• Provided text:
Heather Matthews - How will your organization handle those employees with a high-risk or over 60?
John N: Heather on my call I mentioned, Dr. Joe Allen speaks about the “Hierarchy of Controls” for building occupancy with risk reduction. It is used by OSHA and NIOSH in relation to hazardous chemicals and he sees a similar application with Covid-19. I see us going about a similar process with reopening buildings for people both over and under the age of sixty. https://news.harvard.edu/gazette/story/2020/04/looking-at-covid-19-through-healthy-building-eyes/
Heather Matthews - In a city like Boston, how will your employees even get to work? With social distancing and the amount of exposure on public transit, will you have to allow more remote work?
Brian S: One option under consideration is having the most vulnerable employees continue to work remotely.
John N: Yes, I agree with Brian. One of the learning lessons through this pandemic is we have the tools to work remotely and we will add tools to our “toolbox”, such as hands free parking, that will enhance social distancing. Additional PPE, applied enhanced physical and building procedures, improved cleaning procedures, employees staying home if they're sick, temperature testing to keep people “more” safe. etc. Transit will have to see a quota system for passengers per bus or train, requirements for masks to board and regular deep cleaning of buses, trains and stations. Understand that there will be additional risk involved. Nothing is totally “risk free” for everyone.
Michael Rescigno - Post Covid 19 has the potential to give a rebirth to the single occupancy workers, as transit companies struggle with such large losses of revenues the ability to add or amend services will be impacted. Are there any new TDM programs you think may come from this?
Brian S: Moving to daily parking charges and daily TDM incentives will be needed. Folks will likely not commute to work everyday and will continue working remotely. The old monthly permit will not be sufficient under those conditions. Until there is a vaccine, people will be reluctant to use communal modes such as transit, vanpools and carpools. Incentivizing household carpools may be a good option during the pre-vaccine recovery period.
John N: We currently have significant incentives for household carpools so for us I don’t expect much change with that mode; however as Brian states the more flexibility we can give commuters to easier move between various travel modes that allows them to stay reasonably close to what they paid pre Covid-19 will be our goal.
John Shaheen - Brian, what do you mean when you say your pay stations are "optional" to use?
Brian S: We haven’t turned them off since we can’t be on campus. But we are not conducting enforcement for paid parking. Our commuter parking areas are also available to use for anyone at no charge for now.
John Shaheen - All, do you expect a major shift in commute patterns of employees who are more apt to continue to teach and work from home? That is a change in commute patterns post COVID?
Brian S: yes. Commuters who can will likely continue to work remotely until there is a vaccine. Our public health orders require mask use and limited populations on transit, in offices and other locations. This may make coming into the office less than desirable than continuing to work remotely.
John N: Absolutely. We will see only “Essential Workers” coming to campus for at least 9 to 12 months. In addition, people who can work remotely will continue for a similar period or until a treatment becomes available to reduce the death rate down to something similar to the flu.
Casey Jones - Thank you John, Bridgette, Brian and Wen. Stay safe friends.
Brian S: Appreciate the thanks Casey! Always great to hear from you.
John N: Thanks Casey! Hope all is well with you and your family. I enjoyed your recent webinar as well! Best, John
Bridgette B: Same to you Casey. I hope you are well.

• Records from a data collection:
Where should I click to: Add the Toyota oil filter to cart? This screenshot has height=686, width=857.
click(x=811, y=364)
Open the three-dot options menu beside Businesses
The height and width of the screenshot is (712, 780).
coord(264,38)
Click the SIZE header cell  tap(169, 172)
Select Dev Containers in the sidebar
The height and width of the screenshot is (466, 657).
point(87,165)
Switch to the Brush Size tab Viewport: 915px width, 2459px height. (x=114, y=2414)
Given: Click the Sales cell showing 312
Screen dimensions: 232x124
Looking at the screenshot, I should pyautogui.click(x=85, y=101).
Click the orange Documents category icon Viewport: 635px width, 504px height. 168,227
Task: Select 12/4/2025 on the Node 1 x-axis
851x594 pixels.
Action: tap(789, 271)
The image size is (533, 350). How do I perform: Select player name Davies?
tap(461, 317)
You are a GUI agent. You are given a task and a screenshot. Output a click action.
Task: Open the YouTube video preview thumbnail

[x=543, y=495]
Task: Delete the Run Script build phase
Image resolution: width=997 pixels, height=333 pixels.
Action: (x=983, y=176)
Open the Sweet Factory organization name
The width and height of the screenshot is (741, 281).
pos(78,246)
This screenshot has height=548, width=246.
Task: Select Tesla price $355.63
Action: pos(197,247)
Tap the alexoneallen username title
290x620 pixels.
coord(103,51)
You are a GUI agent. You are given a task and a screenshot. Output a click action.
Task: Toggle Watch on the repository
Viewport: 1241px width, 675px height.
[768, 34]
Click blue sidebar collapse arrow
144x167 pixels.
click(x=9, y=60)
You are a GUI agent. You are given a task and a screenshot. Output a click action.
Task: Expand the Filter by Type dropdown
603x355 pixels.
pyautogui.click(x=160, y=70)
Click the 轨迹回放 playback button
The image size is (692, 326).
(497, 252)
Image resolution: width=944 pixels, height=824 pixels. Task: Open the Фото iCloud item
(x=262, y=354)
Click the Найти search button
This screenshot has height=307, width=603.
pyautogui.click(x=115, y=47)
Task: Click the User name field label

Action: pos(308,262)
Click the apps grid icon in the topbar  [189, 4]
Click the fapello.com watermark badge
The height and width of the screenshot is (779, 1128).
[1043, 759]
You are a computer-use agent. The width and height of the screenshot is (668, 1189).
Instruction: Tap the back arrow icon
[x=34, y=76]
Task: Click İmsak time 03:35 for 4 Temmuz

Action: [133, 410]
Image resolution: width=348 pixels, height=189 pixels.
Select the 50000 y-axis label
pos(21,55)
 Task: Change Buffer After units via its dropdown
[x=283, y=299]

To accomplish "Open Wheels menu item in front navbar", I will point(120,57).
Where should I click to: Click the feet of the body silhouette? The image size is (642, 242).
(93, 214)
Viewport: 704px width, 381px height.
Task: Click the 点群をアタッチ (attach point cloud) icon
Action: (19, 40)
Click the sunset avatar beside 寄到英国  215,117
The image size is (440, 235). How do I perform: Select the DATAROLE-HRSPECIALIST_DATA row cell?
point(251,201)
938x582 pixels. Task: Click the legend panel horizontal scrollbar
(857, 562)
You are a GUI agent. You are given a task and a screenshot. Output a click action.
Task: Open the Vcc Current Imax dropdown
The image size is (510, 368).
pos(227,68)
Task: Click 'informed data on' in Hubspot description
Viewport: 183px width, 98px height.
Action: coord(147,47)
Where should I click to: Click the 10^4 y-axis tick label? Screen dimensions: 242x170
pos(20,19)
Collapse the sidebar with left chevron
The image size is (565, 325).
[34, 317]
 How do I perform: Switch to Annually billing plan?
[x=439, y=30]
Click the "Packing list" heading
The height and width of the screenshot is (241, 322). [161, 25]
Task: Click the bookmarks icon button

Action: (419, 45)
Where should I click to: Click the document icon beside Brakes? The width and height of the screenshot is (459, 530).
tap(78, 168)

• Task instructions:
a – Answer each question from the transcript:
(i) According to John N, what does Dr. Joe Allen speak about for building occupancy with risk reduction?
(ii) What does Brian S say his organization is not conducting for paid parking?
(iii) For how long does John N expect only "Essential Workers" to come to campus?
b – List every measure that John N says transit will have to see, according to the transcript.
These rows come from a separate source, not from the transcript.

• Answers for the tasks:
a –
(i) The "Hierarchy of Controls"
(ii) Enforcement
(iii) At least 9 to 12 months

b –
- A quota system for passengers per bus or train
- Requirements for masks to board
- Regular deep cleaning of buses, trains and stations